The Parlous State of Our Nation's Highways: An Update
I came home from work this afternoon to find a handwritten note in the mailbox, on the stationery of the Loudoun County Board of Supervisors. It was from Supervisor Sally Kurtz, who represents the Catoctin District on the board.
It was, of course, in response to my vengeful screed from a few weeks ago, in which I spoke bitterness about the awful design and dreadfully vague and inadequate signage
surrounding a newly reconfigured intersection in my town -- an intersection that I and several others unthinkingly blasted through on the morning of its unveiling, to the consternation of the local gendarme.
In her note, Ms. Kurtz supplied her home phone number -- her home phone number, folks! -- and asked me to please give her a call at my convenience. And so, with a few samples of my freshly acquired collection of early 21st-century Percocets beginning to make their life-sustaining ministration to my ravaged and grateful central nervous system, that is what I did.

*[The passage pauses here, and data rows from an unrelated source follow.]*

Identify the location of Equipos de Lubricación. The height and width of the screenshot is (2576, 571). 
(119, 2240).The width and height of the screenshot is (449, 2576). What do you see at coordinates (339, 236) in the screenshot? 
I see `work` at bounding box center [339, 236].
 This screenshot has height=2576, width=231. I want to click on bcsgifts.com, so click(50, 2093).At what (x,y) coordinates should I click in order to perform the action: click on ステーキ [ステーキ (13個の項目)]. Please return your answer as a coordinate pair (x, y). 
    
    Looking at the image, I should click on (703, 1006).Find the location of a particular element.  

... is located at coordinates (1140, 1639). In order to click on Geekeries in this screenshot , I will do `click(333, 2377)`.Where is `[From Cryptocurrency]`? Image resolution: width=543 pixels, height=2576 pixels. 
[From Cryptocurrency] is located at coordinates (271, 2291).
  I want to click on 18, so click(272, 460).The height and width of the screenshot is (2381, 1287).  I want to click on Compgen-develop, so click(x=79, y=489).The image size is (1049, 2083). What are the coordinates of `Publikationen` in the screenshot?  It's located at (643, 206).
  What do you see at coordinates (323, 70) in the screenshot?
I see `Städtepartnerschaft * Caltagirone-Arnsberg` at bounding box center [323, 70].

Ms Kurtz, a funny and very amiable person, clearly has had her patience with the Virginia Department of Transportation (VDOT) tested to the breaking point. This county -- for the last ten years and until the recent housing bust consistently rated one of the fastest-growing in the country -- has had its fair share of nightmarishly snarled traffic. She informed me that she has set up a meeting with our local VDOT District Engineer to discuss not only the intersection that brought me into conflict with the Heat, but also several other cases of inconsistent and vague signage -- including one in which some people were killed in an accident some miles from here. My letter, she said, would feature prominently in that conversation.
Supervisor Sally Kurtz: My Kinda Politician.
Fascinatingly, the mail brought another letter, this one from the Office of the Governor of Virginia, over the signature of the Secretary of Transportation. The nub of the thing was that VDOT had reviewed the design of the intersection -- created, apparently, by a local developer and not by VDOT itself -- and had concluded that it was "of a quality acceptable to VDOT." Apparently, the safety of the intersection had already been brought to VDOT's attention, and "as a result, additional signs were installed, pavement markings were modified, and a variable message board was added." (The variable message board, the Secretary did not go on to say, was removed after a couple of weeks.)
"These changes," the doughty Secretary concludes, "should eliminate any safety concerns."
I love the wording of that. The changes may or may not improve the actual safety of the intersection -- only time will tell if they do -- but boy howdy do they eliminate my concerns.
The Secretary concludes, "It is a difficult balance to provide motorists with information about a traffic pattern change and keep it concise enough to be understood as traffic moves at various speeds along a highway." I would like to engrave these words on a brushed-aluminum plaque and post it prominently at the entrance to every reputable industrial-design school in the world. It's a wretched surrender, an abject admission of defeat, to a simple problem of design. A second-year student of Human Factors Engineering could find a way to advise motorists, in clear and absolutely unambiguous visual language, of traffic changes ahead. It is a despicable capitulation, a rank failure of imagination.